# Page excerpt
--

Meet The Lancet: Prestigious Journal Sits Down With Our Researchers
A contingent from The Lancet visited the Columbia University Irving Medical Center (CUIMC) campus on February 23 to meet with faculty and students to learn about their research and offer up advice on publication. Columbia Mailman faculty and doctoral students were among those taking part in 15-minute “soft pitch” sessions with editors and executives from the prestigious journal and publishing group.
In a series of simultaneous table sessions, researchers sat down with two members of The Lancet contingent. Journal representatives peppered investigators with questions about research methods, goals, and the potential impact of their findings. They also offered advice on how to tailor their articles for publication in one or more of the Lancet Group’s 24 publications, including its famous flagship journal, which is marking its 200th anniversary this year. A panel discussion between the journal's editors and CUIMC faculty followed.

--

# Records supplied
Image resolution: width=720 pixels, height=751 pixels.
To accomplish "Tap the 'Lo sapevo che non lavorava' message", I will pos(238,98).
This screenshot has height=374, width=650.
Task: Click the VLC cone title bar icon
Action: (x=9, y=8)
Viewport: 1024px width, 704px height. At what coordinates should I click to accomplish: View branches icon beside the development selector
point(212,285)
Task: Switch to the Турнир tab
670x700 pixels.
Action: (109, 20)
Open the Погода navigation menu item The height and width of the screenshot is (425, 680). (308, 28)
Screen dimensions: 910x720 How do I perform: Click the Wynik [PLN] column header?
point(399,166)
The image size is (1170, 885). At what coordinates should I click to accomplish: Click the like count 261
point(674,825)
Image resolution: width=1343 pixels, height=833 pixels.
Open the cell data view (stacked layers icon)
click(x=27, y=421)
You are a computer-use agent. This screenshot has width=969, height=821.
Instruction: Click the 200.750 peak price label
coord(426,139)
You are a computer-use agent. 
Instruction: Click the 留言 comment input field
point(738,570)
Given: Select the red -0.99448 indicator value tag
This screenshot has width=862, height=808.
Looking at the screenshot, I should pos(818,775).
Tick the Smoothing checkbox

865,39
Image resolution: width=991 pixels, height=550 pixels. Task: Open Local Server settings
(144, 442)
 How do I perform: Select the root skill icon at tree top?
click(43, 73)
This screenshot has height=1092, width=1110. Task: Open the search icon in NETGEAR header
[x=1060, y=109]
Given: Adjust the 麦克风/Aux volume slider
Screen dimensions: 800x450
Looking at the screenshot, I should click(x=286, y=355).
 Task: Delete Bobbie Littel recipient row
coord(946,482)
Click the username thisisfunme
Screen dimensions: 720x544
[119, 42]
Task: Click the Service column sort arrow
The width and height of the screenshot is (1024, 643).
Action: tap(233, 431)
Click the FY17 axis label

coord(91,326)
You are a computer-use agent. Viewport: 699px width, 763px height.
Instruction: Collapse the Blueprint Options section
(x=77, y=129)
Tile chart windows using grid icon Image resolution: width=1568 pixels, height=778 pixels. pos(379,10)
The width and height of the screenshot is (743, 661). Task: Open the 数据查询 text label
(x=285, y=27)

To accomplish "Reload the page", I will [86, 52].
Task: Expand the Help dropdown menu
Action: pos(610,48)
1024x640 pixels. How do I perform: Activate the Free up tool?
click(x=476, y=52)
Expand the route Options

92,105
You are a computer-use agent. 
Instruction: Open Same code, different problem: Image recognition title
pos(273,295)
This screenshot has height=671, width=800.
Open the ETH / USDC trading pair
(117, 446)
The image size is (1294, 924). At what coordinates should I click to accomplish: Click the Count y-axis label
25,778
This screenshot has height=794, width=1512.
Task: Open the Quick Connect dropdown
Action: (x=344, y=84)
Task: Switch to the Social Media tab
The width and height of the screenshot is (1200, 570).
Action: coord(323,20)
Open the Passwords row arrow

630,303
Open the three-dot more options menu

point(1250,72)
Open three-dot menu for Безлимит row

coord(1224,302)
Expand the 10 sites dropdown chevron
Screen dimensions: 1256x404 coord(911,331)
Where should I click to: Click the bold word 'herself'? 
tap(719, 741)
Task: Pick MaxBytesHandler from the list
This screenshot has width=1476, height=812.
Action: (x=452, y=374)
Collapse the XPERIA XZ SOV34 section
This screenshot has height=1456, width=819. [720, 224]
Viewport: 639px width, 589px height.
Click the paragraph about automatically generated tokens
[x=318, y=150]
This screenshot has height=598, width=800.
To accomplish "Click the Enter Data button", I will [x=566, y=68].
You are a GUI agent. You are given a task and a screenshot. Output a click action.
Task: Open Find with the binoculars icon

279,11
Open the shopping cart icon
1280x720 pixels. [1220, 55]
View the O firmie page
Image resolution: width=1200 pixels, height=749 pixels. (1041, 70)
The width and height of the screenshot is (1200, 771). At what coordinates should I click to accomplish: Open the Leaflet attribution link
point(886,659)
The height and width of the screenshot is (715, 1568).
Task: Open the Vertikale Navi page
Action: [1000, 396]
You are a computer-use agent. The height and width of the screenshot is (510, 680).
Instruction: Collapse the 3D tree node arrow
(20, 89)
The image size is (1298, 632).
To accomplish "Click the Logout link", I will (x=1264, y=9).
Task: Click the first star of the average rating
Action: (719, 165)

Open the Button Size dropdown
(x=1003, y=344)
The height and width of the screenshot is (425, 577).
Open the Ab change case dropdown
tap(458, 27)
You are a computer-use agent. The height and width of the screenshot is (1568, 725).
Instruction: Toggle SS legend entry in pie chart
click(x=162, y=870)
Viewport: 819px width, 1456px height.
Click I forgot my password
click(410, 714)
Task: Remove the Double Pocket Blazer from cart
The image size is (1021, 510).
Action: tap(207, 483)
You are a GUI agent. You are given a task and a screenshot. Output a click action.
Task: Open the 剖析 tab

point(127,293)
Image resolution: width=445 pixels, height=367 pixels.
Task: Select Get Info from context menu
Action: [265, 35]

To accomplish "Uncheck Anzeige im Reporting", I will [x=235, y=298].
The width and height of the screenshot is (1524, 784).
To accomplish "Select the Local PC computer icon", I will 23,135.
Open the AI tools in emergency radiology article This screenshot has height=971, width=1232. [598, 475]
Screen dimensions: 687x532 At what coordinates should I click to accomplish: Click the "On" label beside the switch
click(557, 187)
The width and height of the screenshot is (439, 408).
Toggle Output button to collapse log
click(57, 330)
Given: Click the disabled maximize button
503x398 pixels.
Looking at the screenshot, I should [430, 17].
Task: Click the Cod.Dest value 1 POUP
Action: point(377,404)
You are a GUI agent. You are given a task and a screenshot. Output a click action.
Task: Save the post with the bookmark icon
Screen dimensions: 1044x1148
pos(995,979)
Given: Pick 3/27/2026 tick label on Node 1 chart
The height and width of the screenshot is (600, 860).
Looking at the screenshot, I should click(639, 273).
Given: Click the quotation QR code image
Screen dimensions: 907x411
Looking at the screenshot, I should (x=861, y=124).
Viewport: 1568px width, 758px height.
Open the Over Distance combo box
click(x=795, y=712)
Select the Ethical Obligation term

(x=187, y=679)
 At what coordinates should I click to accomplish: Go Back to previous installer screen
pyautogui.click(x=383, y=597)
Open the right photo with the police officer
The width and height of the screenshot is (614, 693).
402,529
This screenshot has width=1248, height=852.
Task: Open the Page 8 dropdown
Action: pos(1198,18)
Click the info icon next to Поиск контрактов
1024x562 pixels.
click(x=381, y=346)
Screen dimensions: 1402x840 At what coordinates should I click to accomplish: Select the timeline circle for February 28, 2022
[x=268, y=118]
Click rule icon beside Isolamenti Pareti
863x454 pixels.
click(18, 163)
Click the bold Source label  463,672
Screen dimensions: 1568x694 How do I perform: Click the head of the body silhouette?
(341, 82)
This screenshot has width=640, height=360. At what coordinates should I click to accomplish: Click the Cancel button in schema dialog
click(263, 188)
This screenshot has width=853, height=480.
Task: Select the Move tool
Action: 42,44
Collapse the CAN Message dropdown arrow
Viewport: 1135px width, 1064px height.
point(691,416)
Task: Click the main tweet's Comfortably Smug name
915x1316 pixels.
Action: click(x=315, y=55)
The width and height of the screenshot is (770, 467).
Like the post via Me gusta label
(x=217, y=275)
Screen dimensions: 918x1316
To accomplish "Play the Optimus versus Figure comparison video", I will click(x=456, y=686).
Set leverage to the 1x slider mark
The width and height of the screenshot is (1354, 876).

--

# Your assignment
Could you copy out the entire Lancet visit article, word for word? The data above is separate material, unrelated to the Lancet visit article.

# Result of the exercise
Meet The Lancet: Prestigious Journal Sits Down With Our Researchers
A contingent from The Lancet visited the Columbia University Irving Medical Center (CUIMC) campus on February 23 to meet with faculty and students to learn about their research and offer up advice on publication. Columbia Mailman faculty and doctoral students were among those taking part in 15-minute “soft pitch” sessions with editors and executives from the prestigious journal and publishing group.
In a series of simultaneous table sessions, researchers sat down with two members of The Lancet contingent. Journal representatives peppered investigators with questions about research methods, goals, and the potential impact of their findings. They also offered advice on how to tailor their articles for publication in one or more of the Lancet Group’s 24 publications, including its famous flagship journal, which is marking its 200th anniversary this year. A panel discussion between the journal's editors and CUIMC faculty followed.